For a moment you had only stared at Vorik, at the way he stood even while bleeding, and something in that defiance had felt painfully familiar. When you hesitated, he suddenly lunged, knocking you to the ground with surprising strength, pinning your wrists as if he expected swords to rain down. No one moved. No one came. In that split second of shock and humiliation, you twisted free just enough to drive your fist into his face, not in elegance but in raw, desperate fury. “You think they’ll save me?” you snapped through clenched teeth. “They want me dead just as badly as they want you broken. So don’t mistake this place for mercy.”

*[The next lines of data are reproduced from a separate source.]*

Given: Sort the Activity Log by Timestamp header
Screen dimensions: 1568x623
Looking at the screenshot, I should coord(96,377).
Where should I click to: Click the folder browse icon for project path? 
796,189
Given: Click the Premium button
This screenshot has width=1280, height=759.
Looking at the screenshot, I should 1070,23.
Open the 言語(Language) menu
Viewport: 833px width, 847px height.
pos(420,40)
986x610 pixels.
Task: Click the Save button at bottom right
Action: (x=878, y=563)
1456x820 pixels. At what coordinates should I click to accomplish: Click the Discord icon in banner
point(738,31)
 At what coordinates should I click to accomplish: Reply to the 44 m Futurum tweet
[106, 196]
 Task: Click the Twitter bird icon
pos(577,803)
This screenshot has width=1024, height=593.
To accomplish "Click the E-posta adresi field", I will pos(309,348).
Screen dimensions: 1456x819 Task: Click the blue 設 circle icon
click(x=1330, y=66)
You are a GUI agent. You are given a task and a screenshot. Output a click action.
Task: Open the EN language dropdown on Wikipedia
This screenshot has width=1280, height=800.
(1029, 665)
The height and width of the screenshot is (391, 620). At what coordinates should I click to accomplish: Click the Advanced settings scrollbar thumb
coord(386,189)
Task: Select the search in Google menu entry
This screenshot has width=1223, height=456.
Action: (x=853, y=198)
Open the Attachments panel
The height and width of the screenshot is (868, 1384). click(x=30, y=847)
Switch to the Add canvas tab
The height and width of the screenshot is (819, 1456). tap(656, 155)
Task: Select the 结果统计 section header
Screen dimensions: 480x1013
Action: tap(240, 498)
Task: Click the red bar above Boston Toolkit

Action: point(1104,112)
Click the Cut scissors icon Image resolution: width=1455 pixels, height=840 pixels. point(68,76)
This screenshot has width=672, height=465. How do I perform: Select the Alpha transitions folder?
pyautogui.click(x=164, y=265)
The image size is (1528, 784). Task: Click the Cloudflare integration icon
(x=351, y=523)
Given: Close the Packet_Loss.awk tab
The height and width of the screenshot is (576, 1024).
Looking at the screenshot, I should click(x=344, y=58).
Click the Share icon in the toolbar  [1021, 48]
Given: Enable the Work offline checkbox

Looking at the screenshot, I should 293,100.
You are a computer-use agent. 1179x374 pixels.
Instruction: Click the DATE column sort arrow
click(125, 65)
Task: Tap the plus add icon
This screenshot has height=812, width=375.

He froze, staring at you as blood trickled from his lip, and slowly he loosened his grip. Something shifted in Vorik’s expression then, not pity and not mercy, but recognition. Two hunted creatures had found each other in a gilded cage, a shared understanding forged not by loyalty but by mutual danger.
Now, many years later, that moment still lingered between you like a silent vow. From that day forward you were no longer just a royal and a captive, but two survivors bound together by a court that would gladly see you both fall. Time had turned a broken prisoner into a hardened knight, and Vorik now stood at your side not because he was commanded to, but because he had chosen to stay, even when the world had given him every reason to walk away.